Laut Berliner Morgenpost räumte der Grünen-Innenpolitiker Lux ein, dass es sich in den meisten Fällen um Täter handele, die eher geringfügige Taten begangen hätten oder als Wiederholungstäter aufgefallen seien. Wörtlich soll Lux aber gesagt haben: „Die Leute wurden verurteilt und Recht und Gesetz müssen durchgesetzt werden.“
Der Sprecher der SPD-Landtagsfraktion für Justizvollzug und Straffälligenhilfe, Marco Brunotte, MdL, forderte in einer Presserklärung vom 14. Januar 2014 den Abbau mehrerer 100 überzähliger Haftplätze im niedersächsischen Justizvollzug. Wörtlich sagte er: „Wir haben in Niedersachsen aktuell 6 500 Haftplätze, aber nur circa 5 000 Gefangene.“
Wir fragen die Landesregierung:
- Wie viele offene Vollstreckungshaftbefehle gab es in Niedersachsen zu den Stichtagen 31. Dezember 2013 und 31. Dezember 2014?
- Wie erklärt die Landesregierung die Zahl offener Vollstreckungshaftbefehle, und welche Maßnahmen ergreift sie zur Vollstreckung offener Vollstreckungsbefehle?
- Stimmt die Landesregierung dem Berliner Innenpolitiker der Grünen Benedikt Lux zu, dass Recht und Gesetz auch im Fall von geringfügigen Taten durchgesetzt werden müssten?
Ministerin Niewisch-Lennartz beantwortet die Anfrage im Namen der Landesregierung wie folgt:
Der Landesregierung ist es nicht möglich, die Anzahl der offenen Vollstreckungshaftbefehle zu den angegebenen Stichtagen zu ermitteln.
Gesonderte Statistiken über die Anzahl der Vollstreckungshaftbefehle werden bei den Staatsanwaltschaften nicht geführt. Auch eine Möglichkeit zur EDV-gestützten statistischen Auswertung besteht nicht:
Der Erlass eines Vollstreckungshaftbefehls erfolgt dezentral aus den jeweiligen Verfahrensakten und wird in der EDV der niedersächsischen Staatsanwaltschaften („web.sta“) nicht vermerkt. Aus dem bei den niedersächsischen Staatsanwaltschaften verwendeten Schreibprogramm „eSt.A“ wäre lediglich die Zahl der Aufrufe des Bausteins „Vollstreckungshaftbefehl“ feststellbar. Eine daraus ermittelte Zahl ließe aber keinerlei belastbare Rückschlüsse auf die tatsächliche Erstellung und Zustellung der Haftbefehle zu und hätte zudem keine Aussagekraft hinsichtlich des Standes der Erledigung bzw. der Laufzeit.

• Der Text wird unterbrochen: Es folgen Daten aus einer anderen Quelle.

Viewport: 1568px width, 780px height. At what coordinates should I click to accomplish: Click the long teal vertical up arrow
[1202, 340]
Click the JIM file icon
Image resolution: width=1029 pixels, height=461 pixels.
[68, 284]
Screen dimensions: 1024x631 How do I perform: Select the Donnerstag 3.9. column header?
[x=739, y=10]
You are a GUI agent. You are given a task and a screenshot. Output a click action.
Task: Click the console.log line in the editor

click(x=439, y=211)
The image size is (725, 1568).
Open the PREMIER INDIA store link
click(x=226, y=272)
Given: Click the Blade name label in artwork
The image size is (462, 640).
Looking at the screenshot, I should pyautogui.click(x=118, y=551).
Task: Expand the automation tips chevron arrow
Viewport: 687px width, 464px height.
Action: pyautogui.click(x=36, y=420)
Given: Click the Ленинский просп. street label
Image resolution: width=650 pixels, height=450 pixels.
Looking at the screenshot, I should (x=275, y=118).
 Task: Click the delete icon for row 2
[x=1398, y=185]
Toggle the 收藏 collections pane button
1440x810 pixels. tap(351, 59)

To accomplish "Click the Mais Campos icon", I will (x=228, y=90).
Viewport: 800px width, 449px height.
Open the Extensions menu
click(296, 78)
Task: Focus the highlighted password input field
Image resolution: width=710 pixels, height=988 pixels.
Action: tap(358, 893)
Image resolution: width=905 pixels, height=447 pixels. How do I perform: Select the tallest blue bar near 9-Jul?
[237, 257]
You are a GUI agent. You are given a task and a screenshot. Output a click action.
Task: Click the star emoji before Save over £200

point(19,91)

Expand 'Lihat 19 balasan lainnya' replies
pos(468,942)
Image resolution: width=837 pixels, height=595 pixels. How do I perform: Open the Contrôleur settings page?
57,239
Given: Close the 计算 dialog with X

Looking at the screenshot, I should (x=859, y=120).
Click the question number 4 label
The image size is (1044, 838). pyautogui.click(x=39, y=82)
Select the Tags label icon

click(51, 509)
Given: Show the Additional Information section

Die Anzahl offener Haftbefehle und die jeweiligen Gründe hierfür ließen sich nur durch die manuelle Auswertung sämtlicher Verfahrensakten ermitteln. Eine solche Maßnahme wäre mit vertretbarem Aufwand indessen nicht leistbar.
Aus der staatsanwaltschaftlichen Praxis ist der Landesregierung allerdings Folgendes bekannt:
Vollstreckungshaftbefehle werden nicht nur erlassen, um die Vollstreckung von Freiheitsstrafen zu erzwingen. Sie ergehen vielmehr überwiegend deshalb, weil ein Verurteilter eine Geldstrafe oder ein im Ordnungswidrigkeitenverfahren Betroffener ein Bußgeld nicht bezahlt hat. Die Vollstreckung von Haftbefehlen zur Durchsetzung von Bußgeldbescheiden bzw. für Ersatzfreiheitsstrafen ist Ultima Ratio, die säumige Schuldner zur Zahlung bewegen soll. In einer Vielzahl der Fälle, in denen die Verurteilten oder Betroffenen dazu in der Lage sind, wird die Verhaftung durch Zahlung letztlich tatsächlich abgewendet.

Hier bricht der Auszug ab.